#### Tasks to perform:
1. According to the Ansible study page, what three things is YAML composed of? List them.
2. Reproduce the Ansible study page from "Ansible redhat ex407" up to and including "Does it Matter?", swapping "test" for "exam".

#### Passage:
────────

Ansible redhat ex407 (Red Hat Certified Specialist in Ansible Automation) - capabdou/guide-devops GitHub Wiki
Preparing for the test
- Tools for preparation
- Quizzes
- Flash Cards
- Study Guide
- Learning Activites
- Interactive Diagram
A Brief Word on YAML
What is YAML and Why Does it Matter?
- YAML is a markup language used for formatting data
- YAML is generally considered easier for humans to read
- Ansible Playbooks use YAML syntax
Basic YAML Syntax
- YAML is composed of key-value pairs, lists, and dictionaries
- Files items are designated with a single hyphen and a space
- Each list item should have the same indentation
- Dictionaries are designated with a colon and a space followed by indented key-value pairs
Multiple Line Values
- It is frequently useful when working on Ansible playbooks to format input with line breaks
- YAML has a means of letting us do this
- The pipe and riht angle bracket (| ans >) may be used to allow for line breaks within YAML
- Pipe will take each line break as part of the input in the data that follows it
- The right-angle bracket will ignire line breaks in the data that follows it
- A typical use case is breaking up parameters for readability
Quotes and When to Use Them
- YAM has a relatively small set of special characters: [] {} : > |
- You must use double quotes to espace a special character
- Technically, you only need to escape a colon if it is followed by a space
- You will frequently need to escape curly braces {} as they are special to both YAML and Ansible:
Ansible variables are formatted "{{variable_name}}"- the double quotes are required.

────────

(Element and text position data)
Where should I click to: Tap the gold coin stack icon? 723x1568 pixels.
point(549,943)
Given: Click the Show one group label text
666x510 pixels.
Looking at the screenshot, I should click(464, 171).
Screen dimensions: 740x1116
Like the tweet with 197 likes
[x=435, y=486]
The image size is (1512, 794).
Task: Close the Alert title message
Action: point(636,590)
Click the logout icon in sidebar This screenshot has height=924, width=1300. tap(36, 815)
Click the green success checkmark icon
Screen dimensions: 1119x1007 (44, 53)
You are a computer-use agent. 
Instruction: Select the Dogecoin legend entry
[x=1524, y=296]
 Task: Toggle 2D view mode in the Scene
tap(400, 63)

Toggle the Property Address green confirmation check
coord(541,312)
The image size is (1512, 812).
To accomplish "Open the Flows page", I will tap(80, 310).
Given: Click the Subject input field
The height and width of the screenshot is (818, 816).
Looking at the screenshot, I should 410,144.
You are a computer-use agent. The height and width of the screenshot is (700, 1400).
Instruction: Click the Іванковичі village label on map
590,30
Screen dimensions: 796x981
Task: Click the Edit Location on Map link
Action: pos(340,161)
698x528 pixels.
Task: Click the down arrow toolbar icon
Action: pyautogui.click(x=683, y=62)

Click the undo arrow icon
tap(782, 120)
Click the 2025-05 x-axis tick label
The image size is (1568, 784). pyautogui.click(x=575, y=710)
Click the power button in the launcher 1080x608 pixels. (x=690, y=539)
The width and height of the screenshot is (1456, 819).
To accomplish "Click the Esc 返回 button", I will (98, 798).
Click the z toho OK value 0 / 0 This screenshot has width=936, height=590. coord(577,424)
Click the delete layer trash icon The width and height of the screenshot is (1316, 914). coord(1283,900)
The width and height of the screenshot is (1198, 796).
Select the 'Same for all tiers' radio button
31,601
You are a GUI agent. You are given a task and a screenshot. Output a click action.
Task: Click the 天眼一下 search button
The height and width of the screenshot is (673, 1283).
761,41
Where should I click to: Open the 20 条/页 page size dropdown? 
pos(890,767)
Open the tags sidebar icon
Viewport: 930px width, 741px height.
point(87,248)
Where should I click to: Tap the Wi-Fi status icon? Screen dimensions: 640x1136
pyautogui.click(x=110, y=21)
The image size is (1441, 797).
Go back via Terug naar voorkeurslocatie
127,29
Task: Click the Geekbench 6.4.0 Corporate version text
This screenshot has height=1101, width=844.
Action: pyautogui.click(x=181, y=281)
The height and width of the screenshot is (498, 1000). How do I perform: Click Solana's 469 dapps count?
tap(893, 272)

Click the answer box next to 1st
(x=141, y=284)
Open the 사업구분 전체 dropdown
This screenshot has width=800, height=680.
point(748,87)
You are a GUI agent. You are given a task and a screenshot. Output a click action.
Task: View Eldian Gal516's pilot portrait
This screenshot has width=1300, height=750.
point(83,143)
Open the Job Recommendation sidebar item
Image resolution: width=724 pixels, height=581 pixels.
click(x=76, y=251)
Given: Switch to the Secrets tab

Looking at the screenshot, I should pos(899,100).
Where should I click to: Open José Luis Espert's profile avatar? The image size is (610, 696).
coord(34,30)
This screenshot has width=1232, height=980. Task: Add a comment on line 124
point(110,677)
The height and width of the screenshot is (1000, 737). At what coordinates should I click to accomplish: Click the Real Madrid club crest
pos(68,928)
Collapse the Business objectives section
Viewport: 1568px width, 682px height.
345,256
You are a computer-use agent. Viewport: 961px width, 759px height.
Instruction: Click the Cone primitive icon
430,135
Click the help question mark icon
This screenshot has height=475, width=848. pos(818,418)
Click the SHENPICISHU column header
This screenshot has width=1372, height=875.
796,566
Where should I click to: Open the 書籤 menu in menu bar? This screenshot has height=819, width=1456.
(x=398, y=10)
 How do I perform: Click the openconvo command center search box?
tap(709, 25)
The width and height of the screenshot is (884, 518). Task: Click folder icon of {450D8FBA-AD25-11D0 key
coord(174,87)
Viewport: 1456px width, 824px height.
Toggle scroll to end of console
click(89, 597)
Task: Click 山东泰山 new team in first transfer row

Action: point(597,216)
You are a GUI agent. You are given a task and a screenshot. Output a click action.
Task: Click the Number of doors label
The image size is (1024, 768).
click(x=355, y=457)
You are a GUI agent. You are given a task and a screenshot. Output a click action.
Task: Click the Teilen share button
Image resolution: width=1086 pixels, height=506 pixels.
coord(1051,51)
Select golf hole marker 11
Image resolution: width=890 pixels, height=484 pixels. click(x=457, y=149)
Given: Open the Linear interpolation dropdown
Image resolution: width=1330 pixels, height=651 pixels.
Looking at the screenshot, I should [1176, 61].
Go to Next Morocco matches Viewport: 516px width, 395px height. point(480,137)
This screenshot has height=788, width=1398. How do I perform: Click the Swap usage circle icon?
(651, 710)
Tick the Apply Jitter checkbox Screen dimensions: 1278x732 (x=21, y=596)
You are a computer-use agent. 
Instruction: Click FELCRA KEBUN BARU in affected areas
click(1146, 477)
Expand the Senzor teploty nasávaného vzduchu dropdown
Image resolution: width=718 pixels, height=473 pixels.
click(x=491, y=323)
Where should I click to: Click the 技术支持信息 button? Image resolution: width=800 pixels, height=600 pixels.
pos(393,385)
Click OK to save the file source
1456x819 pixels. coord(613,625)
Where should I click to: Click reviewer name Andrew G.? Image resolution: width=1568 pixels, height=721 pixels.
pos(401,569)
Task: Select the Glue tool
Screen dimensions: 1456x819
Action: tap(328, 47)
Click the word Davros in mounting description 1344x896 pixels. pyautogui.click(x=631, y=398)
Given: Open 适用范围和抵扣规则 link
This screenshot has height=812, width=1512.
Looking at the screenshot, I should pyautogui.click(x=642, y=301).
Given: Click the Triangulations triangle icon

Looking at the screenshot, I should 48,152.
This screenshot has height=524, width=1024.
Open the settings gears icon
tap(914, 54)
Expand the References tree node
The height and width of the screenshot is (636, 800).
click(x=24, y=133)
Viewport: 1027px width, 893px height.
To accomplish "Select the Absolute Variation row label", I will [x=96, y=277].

────────

#### Exercise results:
1. Key-value pairs, lists, and dictionaries.

2.
Ansible redhat ex407 (Red Hat Certified Specialist in Ansible Automation) - capabdou/guide-devops GitHub Wiki
Preparing for the exam
- Tools for preparation
- Quizzes
- Flash Cards
- Study Guide
- Learning Activites
- Interactive Diagram
A Brief Word on YAML
What is YAML and Why Does it Matter?